Il s’agit donc pour le chercheur, surtout débutant, de définir clairement les finalités de sa recherche afin ensuite d’identifier ce que pourraient être ses « intentions sous-jacentes » voire inconscientes, de conscientiser celles-ci pour les mettre à distance et s’en garder, s’en préserver pour qu’elles ne viennent pas réduire l’intégrité du travail de recherche. Par rapport notamment au recueil et au traitement du corpus cela implique une récursivité du chercheur sur lui-même et ses actions. Ce principe implique que l'on tienne compte de la manière dont nos connaissances sont influencées par ce que l'on veut découvrir, dire, trouver dans le corpus et par notre recherche, biais induits par l'ensemble du projet de recherche. Il est ensuite possible de réinvestir les résultats de cette

introspection dans la pratique de recherche.

Par ce regard réflexif le scientifique construit une meilleure connaissance de lui-même qui va lui permettre de faire des hypothèses par rapport aux liens existant entre certains de ses traits personnels, éléments de son parcours et les finalités de sa recherche. Il pourra éventuellement identifier des objectifs, souhaits, désirs inconscients qu'il place sans le savoir dans sa recherche.

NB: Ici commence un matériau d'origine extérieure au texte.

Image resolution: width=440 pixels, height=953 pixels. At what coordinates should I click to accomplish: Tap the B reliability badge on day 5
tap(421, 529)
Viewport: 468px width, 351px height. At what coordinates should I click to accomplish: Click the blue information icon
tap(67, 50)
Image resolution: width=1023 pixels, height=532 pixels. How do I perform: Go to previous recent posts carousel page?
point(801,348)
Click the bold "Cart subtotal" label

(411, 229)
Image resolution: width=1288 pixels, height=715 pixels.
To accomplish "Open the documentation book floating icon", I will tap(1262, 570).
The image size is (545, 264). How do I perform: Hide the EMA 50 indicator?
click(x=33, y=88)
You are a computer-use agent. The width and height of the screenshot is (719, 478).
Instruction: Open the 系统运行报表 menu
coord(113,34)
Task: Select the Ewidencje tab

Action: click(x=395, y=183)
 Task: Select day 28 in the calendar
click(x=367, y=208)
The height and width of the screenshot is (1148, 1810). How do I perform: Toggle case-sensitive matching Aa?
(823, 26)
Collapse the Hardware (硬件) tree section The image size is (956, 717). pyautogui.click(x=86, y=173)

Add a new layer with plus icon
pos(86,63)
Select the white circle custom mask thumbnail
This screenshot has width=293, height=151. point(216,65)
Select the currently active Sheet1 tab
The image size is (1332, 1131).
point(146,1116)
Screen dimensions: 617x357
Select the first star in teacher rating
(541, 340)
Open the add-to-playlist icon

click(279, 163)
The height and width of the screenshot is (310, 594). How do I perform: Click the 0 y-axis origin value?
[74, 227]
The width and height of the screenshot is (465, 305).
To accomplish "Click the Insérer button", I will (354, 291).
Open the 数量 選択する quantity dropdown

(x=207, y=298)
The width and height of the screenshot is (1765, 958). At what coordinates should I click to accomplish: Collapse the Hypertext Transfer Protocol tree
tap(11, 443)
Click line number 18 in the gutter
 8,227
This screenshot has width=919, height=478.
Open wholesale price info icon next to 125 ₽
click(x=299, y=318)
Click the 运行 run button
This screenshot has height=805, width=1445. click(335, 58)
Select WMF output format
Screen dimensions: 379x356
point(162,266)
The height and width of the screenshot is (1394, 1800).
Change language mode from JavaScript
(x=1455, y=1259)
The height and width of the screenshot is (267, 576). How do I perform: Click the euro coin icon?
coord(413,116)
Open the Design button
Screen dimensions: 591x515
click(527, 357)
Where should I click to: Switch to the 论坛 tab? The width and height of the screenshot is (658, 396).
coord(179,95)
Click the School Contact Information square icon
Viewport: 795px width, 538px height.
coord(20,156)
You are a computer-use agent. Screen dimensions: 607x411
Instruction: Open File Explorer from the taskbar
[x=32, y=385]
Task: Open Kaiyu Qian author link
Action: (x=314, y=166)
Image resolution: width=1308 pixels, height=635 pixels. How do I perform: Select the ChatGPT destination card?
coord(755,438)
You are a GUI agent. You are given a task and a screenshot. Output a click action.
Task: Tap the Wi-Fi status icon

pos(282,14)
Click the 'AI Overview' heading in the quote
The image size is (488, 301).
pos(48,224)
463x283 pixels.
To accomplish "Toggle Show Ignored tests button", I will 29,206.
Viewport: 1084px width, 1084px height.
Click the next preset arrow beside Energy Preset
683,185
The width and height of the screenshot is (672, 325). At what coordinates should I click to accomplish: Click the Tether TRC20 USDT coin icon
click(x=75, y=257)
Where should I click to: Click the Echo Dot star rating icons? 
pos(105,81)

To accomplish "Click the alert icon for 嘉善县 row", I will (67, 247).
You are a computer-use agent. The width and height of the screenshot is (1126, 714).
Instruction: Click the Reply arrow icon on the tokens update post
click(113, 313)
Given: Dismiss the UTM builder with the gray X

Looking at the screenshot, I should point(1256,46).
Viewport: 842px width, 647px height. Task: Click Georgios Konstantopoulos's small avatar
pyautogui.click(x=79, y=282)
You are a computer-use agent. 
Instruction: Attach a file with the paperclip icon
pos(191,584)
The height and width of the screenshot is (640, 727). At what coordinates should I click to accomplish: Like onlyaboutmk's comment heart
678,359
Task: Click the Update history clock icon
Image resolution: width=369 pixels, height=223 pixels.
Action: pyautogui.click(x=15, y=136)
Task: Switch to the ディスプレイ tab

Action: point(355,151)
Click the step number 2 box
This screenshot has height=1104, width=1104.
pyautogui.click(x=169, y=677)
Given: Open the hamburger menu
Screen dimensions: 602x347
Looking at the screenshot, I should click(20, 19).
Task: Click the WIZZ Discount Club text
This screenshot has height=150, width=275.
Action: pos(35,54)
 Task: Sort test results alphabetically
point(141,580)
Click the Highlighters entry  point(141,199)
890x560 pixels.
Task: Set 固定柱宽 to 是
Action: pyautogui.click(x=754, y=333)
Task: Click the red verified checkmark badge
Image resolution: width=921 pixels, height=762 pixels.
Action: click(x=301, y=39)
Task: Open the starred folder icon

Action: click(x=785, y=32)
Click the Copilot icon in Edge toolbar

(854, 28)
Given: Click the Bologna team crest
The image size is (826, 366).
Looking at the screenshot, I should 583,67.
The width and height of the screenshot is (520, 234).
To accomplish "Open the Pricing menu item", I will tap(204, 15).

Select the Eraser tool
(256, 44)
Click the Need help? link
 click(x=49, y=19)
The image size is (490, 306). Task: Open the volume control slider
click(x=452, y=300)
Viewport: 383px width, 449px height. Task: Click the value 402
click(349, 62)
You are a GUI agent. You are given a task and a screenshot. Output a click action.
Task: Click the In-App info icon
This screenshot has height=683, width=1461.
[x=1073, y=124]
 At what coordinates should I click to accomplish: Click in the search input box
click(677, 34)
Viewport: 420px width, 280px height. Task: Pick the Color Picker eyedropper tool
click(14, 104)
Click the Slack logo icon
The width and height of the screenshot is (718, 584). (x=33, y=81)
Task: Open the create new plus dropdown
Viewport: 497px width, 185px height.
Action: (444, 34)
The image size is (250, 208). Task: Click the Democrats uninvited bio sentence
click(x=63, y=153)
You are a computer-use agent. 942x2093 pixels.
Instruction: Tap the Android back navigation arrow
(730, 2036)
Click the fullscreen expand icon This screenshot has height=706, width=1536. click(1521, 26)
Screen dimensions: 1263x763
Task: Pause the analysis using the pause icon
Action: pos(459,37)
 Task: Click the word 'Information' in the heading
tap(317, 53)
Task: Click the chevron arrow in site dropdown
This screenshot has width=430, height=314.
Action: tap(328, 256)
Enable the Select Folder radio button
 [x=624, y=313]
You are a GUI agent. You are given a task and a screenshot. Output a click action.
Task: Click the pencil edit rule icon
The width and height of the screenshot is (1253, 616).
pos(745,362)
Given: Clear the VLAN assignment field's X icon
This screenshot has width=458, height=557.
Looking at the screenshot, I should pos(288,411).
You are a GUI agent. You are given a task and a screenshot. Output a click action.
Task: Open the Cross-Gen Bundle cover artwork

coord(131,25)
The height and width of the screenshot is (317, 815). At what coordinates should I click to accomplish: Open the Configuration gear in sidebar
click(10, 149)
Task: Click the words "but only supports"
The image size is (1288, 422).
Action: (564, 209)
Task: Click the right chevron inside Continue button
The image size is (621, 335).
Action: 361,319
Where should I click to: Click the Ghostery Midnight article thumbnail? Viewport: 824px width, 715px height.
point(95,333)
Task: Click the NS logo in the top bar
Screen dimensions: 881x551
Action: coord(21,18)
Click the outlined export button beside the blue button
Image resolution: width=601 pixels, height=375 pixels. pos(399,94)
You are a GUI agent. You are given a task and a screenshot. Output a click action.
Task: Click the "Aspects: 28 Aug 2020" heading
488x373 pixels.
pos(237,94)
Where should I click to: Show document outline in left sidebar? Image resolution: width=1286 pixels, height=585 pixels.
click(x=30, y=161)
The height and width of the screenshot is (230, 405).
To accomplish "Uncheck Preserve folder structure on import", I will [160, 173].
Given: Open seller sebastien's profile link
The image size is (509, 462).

Le chercheur pourra alors se mettre à distance de ses intentions et se défendre de ces éventuels biais comme nous le montre Monica HELLER :

« Il faut donc comprendre que mon intérêt pour la sociolinguistique découle directement de mon expérience de vie comme personne occupant une position sociale légèrement marginale dans la société montréalaise de la période de la Révolution tranquille, une période de revendication pour de meilleures conditions de vie pour la collectivité francophone par le biais d’un mouvement de nationalisme ethnique et étatique. […]. Évidemment, l’histoire de ma famille a dû aussi susciter chez moi une sensibilité accrue pour des questions d’inégalité reliées à l’identité et à la langue, justement les questions à la base de la dynamique sociale de Montréal. » (HELLER, 2002 : 13). »

Cette recherche a cherché à se positionner au cœur des méthodologies constructivistes en essayant d'assumer et de tenir compte des finalités qui l'orientent.